The president did not just talk about registration as such. While he expressed a "hope" that current defense needs could be met without actually resorting to conscription, he warned that "we. must be prepared for that possibility." The resulting outcry was predictable; only a few months earlier, Congress had resoundingly defeated the same sort of pre-mobilization registration plan.
So it was hardly surprising that the registration/draft issue should become an instant campaign issue -- with most major candidates, Republican as well as Democrat, solidly opposed. What sort of signal was that?
Women were to be included in the Carter proposal and so quite a different issue flared up -- an issue with no particular relation to any "clear and present danger to our national security."
Though polls showed the general public favorable to the idea of registration as a matter of principle, little enthusiasm was detected among the potential 19- and 20-year-old registrants. Anti-draft movements flowered, nourished by pacifist groups and the remnants of the Vietnam anti-war movements. The administration wobbled; delays set in; there were even reports of second thoughts from the Carter high command about the whole idea.

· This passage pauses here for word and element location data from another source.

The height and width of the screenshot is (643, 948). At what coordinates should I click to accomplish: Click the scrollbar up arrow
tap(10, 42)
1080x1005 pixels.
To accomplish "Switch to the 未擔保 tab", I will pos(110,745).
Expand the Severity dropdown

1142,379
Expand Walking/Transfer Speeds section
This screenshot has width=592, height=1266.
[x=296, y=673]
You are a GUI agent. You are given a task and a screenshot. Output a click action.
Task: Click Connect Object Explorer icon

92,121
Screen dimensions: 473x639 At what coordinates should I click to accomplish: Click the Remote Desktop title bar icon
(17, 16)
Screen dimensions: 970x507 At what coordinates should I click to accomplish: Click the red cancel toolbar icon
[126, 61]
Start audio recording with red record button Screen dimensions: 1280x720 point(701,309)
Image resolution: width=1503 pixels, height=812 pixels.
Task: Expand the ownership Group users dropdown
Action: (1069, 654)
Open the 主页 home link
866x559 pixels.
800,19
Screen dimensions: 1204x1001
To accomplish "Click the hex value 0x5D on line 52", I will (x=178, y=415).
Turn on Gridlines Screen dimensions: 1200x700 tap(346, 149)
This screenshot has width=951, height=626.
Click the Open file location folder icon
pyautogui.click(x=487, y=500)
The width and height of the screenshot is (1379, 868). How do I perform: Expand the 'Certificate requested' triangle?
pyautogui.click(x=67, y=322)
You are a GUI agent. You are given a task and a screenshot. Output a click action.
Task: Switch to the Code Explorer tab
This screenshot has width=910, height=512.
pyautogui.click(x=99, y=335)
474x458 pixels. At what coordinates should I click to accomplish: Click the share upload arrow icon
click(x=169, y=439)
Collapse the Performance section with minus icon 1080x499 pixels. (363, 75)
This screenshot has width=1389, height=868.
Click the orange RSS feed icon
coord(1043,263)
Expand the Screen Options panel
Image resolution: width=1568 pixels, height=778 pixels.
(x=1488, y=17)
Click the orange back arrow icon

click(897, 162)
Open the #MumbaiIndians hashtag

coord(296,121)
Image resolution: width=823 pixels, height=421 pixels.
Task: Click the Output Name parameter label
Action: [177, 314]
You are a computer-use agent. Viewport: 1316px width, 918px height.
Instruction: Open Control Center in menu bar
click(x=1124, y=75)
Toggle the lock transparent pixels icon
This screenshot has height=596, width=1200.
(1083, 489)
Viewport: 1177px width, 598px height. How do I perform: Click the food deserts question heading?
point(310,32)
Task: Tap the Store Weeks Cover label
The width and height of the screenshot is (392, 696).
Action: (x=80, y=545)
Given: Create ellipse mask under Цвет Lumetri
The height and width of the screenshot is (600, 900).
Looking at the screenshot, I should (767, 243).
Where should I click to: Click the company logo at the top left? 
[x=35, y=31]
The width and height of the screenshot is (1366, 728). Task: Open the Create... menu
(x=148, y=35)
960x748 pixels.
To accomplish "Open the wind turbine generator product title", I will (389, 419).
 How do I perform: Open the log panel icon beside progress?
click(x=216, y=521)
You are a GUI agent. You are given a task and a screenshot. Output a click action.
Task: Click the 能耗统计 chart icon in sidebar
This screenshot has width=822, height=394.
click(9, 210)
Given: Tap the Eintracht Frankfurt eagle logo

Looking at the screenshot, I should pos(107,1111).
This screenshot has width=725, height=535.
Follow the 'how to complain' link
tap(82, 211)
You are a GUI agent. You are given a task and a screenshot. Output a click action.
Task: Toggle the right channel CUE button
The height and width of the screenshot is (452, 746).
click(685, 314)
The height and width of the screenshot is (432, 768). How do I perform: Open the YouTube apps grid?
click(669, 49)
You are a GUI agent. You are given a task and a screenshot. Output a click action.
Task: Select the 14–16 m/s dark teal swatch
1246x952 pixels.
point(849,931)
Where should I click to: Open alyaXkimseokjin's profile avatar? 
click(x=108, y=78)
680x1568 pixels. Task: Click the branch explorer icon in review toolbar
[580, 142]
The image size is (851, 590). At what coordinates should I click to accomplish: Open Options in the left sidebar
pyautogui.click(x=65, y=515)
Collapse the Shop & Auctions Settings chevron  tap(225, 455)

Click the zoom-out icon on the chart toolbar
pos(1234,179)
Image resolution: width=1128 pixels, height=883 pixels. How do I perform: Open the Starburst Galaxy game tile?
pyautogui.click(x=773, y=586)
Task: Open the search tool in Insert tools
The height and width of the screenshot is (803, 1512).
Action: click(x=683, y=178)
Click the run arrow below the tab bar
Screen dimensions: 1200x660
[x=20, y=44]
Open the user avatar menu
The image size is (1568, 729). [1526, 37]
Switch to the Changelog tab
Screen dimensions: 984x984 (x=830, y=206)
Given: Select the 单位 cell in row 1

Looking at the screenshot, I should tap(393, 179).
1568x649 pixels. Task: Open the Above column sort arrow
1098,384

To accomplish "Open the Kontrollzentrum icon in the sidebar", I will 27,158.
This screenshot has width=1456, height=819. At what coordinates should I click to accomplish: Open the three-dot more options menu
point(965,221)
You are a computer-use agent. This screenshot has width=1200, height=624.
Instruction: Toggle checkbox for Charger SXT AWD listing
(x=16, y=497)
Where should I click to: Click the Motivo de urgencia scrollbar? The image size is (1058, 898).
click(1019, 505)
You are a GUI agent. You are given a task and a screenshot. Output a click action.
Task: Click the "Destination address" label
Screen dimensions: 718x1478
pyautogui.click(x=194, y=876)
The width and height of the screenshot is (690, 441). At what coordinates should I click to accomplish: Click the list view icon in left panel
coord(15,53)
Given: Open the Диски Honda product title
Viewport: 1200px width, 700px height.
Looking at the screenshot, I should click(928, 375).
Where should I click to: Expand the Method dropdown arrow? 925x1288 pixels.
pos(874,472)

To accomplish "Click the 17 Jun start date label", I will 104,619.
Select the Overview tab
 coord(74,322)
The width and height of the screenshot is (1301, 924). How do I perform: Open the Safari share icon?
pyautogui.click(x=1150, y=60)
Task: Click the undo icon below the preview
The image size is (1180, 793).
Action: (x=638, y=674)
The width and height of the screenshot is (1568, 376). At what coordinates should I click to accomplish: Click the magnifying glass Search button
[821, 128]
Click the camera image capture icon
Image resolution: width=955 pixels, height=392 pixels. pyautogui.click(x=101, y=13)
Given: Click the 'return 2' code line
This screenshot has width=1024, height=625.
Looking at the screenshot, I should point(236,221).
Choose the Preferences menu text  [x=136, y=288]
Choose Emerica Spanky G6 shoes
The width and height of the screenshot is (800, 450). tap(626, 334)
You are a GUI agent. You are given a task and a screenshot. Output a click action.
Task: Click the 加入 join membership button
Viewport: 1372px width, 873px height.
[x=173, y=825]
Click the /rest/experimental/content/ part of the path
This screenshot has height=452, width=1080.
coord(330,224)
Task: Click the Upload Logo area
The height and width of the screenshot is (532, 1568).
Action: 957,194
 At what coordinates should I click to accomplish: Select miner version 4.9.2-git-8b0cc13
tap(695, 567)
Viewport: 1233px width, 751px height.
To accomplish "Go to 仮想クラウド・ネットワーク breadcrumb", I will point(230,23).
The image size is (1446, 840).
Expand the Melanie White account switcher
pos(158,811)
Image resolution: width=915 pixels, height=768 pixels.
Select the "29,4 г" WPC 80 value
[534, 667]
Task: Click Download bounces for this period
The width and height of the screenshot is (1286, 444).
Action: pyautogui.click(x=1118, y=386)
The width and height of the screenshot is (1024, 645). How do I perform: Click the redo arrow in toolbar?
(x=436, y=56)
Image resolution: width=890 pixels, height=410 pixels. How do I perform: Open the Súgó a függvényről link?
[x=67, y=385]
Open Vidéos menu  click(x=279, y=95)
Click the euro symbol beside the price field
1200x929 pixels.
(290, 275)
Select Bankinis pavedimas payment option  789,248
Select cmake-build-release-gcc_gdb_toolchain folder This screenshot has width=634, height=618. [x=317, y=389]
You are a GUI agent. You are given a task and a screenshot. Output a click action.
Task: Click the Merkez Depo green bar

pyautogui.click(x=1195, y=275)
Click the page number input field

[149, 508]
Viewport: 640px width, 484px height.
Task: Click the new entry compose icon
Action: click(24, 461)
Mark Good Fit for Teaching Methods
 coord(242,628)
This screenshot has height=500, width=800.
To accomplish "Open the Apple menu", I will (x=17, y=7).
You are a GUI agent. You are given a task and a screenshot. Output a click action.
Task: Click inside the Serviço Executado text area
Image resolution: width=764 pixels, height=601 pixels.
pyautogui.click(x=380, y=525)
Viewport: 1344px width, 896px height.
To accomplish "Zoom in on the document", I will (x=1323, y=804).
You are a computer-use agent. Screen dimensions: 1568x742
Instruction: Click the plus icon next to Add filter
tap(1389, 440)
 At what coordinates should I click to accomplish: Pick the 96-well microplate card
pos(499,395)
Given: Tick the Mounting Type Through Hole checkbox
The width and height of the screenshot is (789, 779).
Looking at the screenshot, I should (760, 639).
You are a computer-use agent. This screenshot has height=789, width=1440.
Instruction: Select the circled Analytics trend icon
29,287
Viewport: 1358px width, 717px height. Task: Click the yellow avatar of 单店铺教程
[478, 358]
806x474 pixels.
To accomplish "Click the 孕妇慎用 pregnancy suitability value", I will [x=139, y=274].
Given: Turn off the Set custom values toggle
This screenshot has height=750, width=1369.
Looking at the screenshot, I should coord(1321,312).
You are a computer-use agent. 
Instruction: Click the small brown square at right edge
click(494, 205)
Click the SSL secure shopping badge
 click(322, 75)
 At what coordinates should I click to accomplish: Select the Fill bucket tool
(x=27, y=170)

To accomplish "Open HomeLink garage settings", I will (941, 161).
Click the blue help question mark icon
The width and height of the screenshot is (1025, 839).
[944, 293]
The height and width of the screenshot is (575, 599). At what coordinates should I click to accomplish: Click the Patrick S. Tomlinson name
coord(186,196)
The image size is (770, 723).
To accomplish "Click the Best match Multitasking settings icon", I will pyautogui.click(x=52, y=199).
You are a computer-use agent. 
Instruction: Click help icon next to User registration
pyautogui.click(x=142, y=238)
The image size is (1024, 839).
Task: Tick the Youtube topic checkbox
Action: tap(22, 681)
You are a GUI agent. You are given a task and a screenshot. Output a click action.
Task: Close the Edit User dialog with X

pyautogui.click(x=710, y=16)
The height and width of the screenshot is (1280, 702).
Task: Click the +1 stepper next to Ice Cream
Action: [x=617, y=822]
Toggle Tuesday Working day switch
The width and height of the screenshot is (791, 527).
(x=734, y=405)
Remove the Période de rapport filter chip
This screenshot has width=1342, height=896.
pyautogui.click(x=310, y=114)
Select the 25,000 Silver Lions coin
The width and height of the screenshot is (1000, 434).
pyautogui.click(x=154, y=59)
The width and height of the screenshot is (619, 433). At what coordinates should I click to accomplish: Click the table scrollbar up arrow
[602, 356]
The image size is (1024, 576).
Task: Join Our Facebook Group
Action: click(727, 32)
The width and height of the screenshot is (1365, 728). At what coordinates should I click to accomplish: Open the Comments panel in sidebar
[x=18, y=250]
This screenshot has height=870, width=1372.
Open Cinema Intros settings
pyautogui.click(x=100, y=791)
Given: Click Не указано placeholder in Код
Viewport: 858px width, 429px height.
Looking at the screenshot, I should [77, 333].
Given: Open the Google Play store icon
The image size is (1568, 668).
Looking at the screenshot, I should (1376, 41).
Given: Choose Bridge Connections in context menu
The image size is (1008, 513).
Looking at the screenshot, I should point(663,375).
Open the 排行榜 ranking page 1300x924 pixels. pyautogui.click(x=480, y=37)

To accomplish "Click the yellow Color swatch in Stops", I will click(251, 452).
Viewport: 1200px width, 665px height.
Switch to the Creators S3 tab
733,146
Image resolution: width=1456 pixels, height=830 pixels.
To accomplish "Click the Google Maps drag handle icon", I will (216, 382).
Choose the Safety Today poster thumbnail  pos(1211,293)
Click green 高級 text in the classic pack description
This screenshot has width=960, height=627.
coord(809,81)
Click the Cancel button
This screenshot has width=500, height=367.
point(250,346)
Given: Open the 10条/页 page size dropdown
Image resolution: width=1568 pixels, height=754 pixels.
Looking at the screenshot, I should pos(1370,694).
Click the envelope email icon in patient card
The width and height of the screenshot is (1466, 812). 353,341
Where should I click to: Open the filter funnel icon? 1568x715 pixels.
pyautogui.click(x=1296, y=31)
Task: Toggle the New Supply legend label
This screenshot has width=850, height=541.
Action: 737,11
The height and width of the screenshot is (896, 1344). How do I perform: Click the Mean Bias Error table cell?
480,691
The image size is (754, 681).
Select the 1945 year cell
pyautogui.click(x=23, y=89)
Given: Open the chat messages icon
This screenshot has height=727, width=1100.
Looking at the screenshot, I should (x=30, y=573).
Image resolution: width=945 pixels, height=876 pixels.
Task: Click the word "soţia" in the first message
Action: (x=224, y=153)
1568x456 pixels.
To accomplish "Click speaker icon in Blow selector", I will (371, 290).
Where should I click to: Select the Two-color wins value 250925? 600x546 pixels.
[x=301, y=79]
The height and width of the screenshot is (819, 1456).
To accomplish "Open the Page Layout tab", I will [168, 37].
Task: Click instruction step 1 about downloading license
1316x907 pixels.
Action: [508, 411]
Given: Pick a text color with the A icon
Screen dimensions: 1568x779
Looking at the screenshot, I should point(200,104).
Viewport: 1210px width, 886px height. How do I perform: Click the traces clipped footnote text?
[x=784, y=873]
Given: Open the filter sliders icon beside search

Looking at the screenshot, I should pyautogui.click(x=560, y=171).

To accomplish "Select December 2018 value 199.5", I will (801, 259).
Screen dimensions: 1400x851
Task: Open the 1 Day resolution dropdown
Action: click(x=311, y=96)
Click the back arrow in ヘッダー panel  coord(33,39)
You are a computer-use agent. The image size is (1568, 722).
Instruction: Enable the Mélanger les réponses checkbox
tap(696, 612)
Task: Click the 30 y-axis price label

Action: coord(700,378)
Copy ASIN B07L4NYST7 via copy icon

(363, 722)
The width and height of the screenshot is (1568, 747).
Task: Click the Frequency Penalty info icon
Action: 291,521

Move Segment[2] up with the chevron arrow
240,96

In Congress, there was brisk debate when the measure finally reached the floor, barely surviving a close House committee vote. In the Senate, a brief filibuster flared. Though the controversial inclusion of women was ultimately removed, the American Civil Liberties Union has taken that issue to the courts in a way that could conceivably invalidate the whole law.
It is true that draft registration was not the only military measure involve involved in the effort to give force to the Carter Doctrine. The president announced plans to pre-position supply ships in the Persian Gulf area; a new rapid deployment force is in the works. But the target date for much of this buildup is several years hence.
And it is also true that the registration program will proceed this summer. But there is at least some reason to ask what difference it will make. Before the president officially decided in favor of the plan, you could get a convincing argument at high levels in the Pentagon that registration would not hasten an actual draft in an emergency for a rather simple reason: it would take just as long to make room for draftees in existing training facilities as it would take to register and draft them.
Today, the same officials who were expressing deep reservations only a little more than six months ago are gamely coming up with reasons for thinking that, after all, "Why not?"
"It's one less thing to worry about if we do have to go to a draft," says one. "Snow or bad weather could foul up registration when you needed it in a hurry -- or the time for it might come when there was a shortage of gasoline.
This was we'll have the registration lists in hand."
Well, the chance of snow this summer is certainly unlikely, and gas lines do not seem probable. The best estimate is that most eligibles will dutifully show up at post offices to register their names and addresses without a fuss; the penalties for noncompliance are stiff.
But you still have to wonder whether either our allies or our adversaries will be much impressed. Still more profoundly do you have to question the strategic wisdom of this sort of semaphore approach to the conduct of foreign policy -- of running things up flagpoles when the people whose attention you most want to attract are unlikely even to notice, and still less likely to salute.